Personally, in this conference, I was given the opportunity to represent Somalia at the Arab League Committee. There we discussed topics such as: “Preserving the rights and lives of protestors in all regions with a focus on those controlled by authoritarian regimes” and “The ongoing war in Yemen and the path towards resolving it and rebuilding the country’s infrastructure that has been destructed throughout the course of the war.” To solve such, we had to prepare resolutions and persuade other delegations that our solution would not only be the most effective, but also that it would benefit all. Points of information, motions and voting procedures were unaccountably made, allowing us to pass two resolutions for both topics mentioned above.

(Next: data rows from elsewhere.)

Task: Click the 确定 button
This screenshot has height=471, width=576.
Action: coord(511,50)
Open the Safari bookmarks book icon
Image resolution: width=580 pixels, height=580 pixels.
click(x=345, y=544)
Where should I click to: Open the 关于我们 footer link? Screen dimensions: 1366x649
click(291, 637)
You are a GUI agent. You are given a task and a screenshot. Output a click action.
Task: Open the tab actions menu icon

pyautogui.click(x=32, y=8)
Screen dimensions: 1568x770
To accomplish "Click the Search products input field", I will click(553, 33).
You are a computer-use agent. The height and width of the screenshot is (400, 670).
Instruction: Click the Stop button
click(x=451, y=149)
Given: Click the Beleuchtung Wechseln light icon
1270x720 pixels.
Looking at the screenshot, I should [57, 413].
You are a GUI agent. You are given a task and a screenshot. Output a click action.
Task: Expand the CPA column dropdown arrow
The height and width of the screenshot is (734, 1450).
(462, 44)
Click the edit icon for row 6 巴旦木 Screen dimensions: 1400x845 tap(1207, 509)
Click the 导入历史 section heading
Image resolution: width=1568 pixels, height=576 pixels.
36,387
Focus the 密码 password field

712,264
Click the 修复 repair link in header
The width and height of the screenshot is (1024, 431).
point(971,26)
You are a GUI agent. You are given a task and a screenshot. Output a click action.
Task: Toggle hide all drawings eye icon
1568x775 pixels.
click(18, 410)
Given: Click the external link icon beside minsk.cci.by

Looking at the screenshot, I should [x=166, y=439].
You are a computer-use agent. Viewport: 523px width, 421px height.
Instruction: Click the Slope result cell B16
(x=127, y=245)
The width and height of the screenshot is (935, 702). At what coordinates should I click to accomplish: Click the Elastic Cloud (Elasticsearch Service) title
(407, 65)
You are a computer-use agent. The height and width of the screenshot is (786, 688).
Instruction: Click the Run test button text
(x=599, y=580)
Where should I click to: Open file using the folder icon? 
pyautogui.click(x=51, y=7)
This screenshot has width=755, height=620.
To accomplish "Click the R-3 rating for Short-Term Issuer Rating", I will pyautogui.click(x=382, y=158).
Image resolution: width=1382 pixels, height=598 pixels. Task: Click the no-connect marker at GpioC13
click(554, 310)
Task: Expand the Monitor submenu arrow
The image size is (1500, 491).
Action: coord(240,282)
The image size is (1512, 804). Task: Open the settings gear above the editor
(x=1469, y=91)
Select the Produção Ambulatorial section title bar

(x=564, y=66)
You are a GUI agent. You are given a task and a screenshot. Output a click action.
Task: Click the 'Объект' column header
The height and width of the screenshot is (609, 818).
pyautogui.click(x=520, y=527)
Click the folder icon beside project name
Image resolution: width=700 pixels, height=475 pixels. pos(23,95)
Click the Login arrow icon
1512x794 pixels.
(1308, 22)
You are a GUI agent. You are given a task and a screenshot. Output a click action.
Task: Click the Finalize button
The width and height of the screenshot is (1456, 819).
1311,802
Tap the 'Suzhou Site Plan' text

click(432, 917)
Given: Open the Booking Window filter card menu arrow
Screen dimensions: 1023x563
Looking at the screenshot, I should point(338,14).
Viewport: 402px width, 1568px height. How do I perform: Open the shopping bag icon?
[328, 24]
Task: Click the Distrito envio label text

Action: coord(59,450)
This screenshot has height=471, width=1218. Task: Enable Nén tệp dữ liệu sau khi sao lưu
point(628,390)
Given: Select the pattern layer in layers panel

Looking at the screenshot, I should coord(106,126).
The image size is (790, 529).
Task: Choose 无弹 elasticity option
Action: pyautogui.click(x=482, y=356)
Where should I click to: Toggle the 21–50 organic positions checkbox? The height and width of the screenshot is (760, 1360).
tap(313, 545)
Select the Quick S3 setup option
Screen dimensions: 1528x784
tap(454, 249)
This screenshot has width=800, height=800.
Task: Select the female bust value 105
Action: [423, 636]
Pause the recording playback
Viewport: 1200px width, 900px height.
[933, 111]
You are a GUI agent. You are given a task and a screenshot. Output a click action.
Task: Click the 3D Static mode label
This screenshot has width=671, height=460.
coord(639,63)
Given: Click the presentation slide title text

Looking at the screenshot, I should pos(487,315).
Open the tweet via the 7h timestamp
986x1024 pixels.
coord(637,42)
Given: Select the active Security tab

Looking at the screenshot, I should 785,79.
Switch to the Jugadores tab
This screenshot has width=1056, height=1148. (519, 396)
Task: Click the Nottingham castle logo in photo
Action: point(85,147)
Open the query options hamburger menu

BUSUN to me, was important not only because it enhanced my debating skills by making me impose myself in front of several other delegates from numerous nationalities, but also because it concluded my Model United Nations journey at St. Paul’s. As someone who has been part of MUN for 5 years, I am grateful for the opportunities it has provided me with and truly encourage all those who still have time to pursue it and engage with it. Model UN has helped me lose my fear of public speaking, made me understand that persistence and perseverance are essential and most importantly, and taught me that those who are crazy enough to think they can change the world, are actually the ones who do.